Return the material unaltered, line by line.

_Entries provided_
====

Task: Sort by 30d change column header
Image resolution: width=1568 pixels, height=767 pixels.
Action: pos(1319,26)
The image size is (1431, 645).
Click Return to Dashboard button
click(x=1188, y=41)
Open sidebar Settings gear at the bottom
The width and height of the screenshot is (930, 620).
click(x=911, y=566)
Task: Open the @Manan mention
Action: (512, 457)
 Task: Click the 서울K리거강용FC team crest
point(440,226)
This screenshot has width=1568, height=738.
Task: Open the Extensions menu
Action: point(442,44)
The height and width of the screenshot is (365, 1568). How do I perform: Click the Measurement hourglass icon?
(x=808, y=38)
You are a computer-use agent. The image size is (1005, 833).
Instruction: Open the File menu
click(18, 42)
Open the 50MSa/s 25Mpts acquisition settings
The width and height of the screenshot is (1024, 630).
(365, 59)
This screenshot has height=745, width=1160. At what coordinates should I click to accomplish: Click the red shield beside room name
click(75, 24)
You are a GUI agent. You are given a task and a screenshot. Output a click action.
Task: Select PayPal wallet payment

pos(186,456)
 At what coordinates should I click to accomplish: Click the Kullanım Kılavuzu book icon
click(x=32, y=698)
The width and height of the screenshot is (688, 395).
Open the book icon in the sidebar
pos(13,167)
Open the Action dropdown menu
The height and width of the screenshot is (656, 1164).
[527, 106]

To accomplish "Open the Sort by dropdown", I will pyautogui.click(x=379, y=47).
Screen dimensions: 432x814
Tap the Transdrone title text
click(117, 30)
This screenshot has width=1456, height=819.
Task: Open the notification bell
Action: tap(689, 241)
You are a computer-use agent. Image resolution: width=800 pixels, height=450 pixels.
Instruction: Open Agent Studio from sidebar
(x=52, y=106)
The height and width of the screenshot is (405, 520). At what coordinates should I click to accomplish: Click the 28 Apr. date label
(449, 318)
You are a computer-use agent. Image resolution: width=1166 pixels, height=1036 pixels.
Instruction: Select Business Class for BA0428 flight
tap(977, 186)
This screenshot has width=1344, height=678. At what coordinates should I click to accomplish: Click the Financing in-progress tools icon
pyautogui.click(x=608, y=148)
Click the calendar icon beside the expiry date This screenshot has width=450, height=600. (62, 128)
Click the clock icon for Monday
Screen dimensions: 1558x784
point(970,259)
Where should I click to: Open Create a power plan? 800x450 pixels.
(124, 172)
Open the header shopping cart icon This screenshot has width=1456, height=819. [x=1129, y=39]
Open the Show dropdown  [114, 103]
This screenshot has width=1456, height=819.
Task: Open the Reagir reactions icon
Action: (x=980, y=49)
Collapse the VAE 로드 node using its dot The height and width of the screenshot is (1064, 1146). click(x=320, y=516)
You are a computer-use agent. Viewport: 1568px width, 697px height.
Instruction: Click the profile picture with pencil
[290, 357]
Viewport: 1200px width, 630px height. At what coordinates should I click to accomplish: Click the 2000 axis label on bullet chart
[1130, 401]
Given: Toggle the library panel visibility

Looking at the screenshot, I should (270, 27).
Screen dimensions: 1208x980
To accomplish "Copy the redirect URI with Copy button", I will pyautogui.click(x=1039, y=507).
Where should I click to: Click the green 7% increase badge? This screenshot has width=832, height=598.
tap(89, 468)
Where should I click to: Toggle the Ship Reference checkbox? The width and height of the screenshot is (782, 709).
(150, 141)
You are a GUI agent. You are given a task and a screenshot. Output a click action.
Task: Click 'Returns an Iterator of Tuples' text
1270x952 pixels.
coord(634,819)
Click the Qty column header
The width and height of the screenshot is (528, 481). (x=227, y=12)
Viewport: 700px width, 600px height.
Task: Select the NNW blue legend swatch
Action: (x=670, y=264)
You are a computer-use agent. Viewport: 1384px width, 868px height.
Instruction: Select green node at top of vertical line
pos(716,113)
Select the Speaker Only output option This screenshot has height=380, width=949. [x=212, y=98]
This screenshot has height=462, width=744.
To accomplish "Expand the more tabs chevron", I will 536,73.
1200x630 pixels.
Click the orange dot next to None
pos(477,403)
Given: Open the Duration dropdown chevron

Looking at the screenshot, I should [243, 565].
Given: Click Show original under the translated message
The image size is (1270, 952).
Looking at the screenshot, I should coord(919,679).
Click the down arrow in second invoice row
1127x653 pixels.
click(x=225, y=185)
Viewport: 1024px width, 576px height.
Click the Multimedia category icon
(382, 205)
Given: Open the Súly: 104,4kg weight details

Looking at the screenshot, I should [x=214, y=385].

====

_Answer to this problem_
Task: Sort by 30d change column header
Image resolution: width=1568 pixels, height=767 pixels.
Action: pos(1319,26)
The image size is (1431, 645).
Click Return to Dashboard button
click(x=1188, y=41)
Open sidebar Settings gear at the bottom
The width and height of the screenshot is (930, 620).
click(x=911, y=566)
Task: Open the @Manan mention
Action: (512, 457)
 Task: Click the 서울K리거강용FC team crest
point(440,226)
This screenshot has width=1568, height=738.
Task: Open the Extensions menu
Action: point(442,44)
The height and width of the screenshot is (365, 1568). How do I perform: Click the Measurement hourglass icon?
(x=808, y=38)
You are a computer-use agent. The image size is (1005, 833).
Instruction: Open the File menu
click(18, 42)
Open the 50MSa/s 25Mpts acquisition settings
The width and height of the screenshot is (1024, 630).
(365, 59)
This screenshot has height=745, width=1160. At what coordinates should I click to accomplish: Click the red shield beside room name
click(75, 24)
You are a GUI agent. You are given a task and a screenshot. Output a click action.
Task: Select PayPal wallet payment

pos(186,456)
 At what coordinates should I click to accomplish: Click the Kullanım Kılavuzu book icon
click(x=32, y=698)
The width and height of the screenshot is (688, 395).
Open the book icon in the sidebar
pos(13,167)
Open the Action dropdown menu
The height and width of the screenshot is (656, 1164).
[527, 106]

To accomplish "Open the Sort by dropdown", I will pyautogui.click(x=379, y=47).
Screen dimensions: 432x814
Tap the Transdrone title text
click(117, 30)
This screenshot has width=1456, height=819.
Task: Open the notification bell
Action: tap(689, 241)
You are a computer-use agent. Image resolution: width=800 pixels, height=450 pixels.
Instruction: Open Agent Studio from sidebar
(x=52, y=106)
The height and width of the screenshot is (405, 520). At what coordinates should I click to accomplish: Click the 28 Apr. date label
(449, 318)
You are a computer-use agent. Image resolution: width=1166 pixels, height=1036 pixels.
Instruction: Select Business Class for BA0428 flight
tap(977, 186)
This screenshot has width=1344, height=678. At what coordinates should I click to accomplish: Click the Financing in-progress tools icon
pyautogui.click(x=608, y=148)
Click the calendar icon beside the expiry date This screenshot has width=450, height=600. (62, 128)
Click the clock icon for Monday
Screen dimensions: 1558x784
point(970,259)
Where should I click to: Open Create a power plan? 800x450 pixels.
(124, 172)
Open the header shopping cart icon This screenshot has width=1456, height=819. [x=1129, y=39]
Open the Show dropdown  [114, 103]
This screenshot has width=1456, height=819.
Task: Open the Reagir reactions icon
Action: (x=980, y=49)
Collapse the VAE 로드 node using its dot The height and width of the screenshot is (1064, 1146). click(x=320, y=516)
You are a computer-use agent. Viewport: 1568px width, 697px height.
Instruction: Click the profile picture with pencil
[290, 357]
Viewport: 1200px width, 630px height. At what coordinates should I click to accomplish: Click the 2000 axis label on bullet chart
[1130, 401]
Given: Toggle the library panel visibility

Looking at the screenshot, I should (270, 27).
Screen dimensions: 1208x980
To accomplish "Copy the redirect URI with Copy button", I will pyautogui.click(x=1039, y=507).
Where should I click to: Click the green 7% increase badge? This screenshot has width=832, height=598.
tap(89, 468)
Where should I click to: Toggle the Ship Reference checkbox? The width and height of the screenshot is (782, 709).
(150, 141)
You are a GUI agent. You are given a task and a screenshot. Output a click action.
Task: Click 'Returns an Iterator of Tuples' text
1270x952 pixels.
coord(634,819)
Click the Qty column header
The width and height of the screenshot is (528, 481). (x=227, y=12)
Viewport: 700px width, 600px height.
Task: Select the NNW blue legend swatch
Action: (x=670, y=264)
You are a computer-use agent. Viewport: 1384px width, 868px height.
Instruction: Select green node at top of vertical line
pos(716,113)
Select the Speaker Only output option This screenshot has height=380, width=949. [x=212, y=98]
This screenshot has height=462, width=744.
To accomplish "Expand the more tabs chevron", I will 536,73.
1200x630 pixels.
Click the orange dot next to None
pos(477,403)
Given: Open the Duration dropdown chevron

Looking at the screenshot, I should [243, 565].
Given: Click Show original under the translated message
The image size is (1270, 952).
Looking at the screenshot, I should coord(919,679).
Click the down arrow in second invoice row
1127x653 pixels.
click(x=225, y=185)
Viewport: 1024px width, 576px height.
Click the Multimedia category icon
(382, 205)
Given: Open the Súly: 104,4kg weight details

Looking at the screenshot, I should [x=214, y=385].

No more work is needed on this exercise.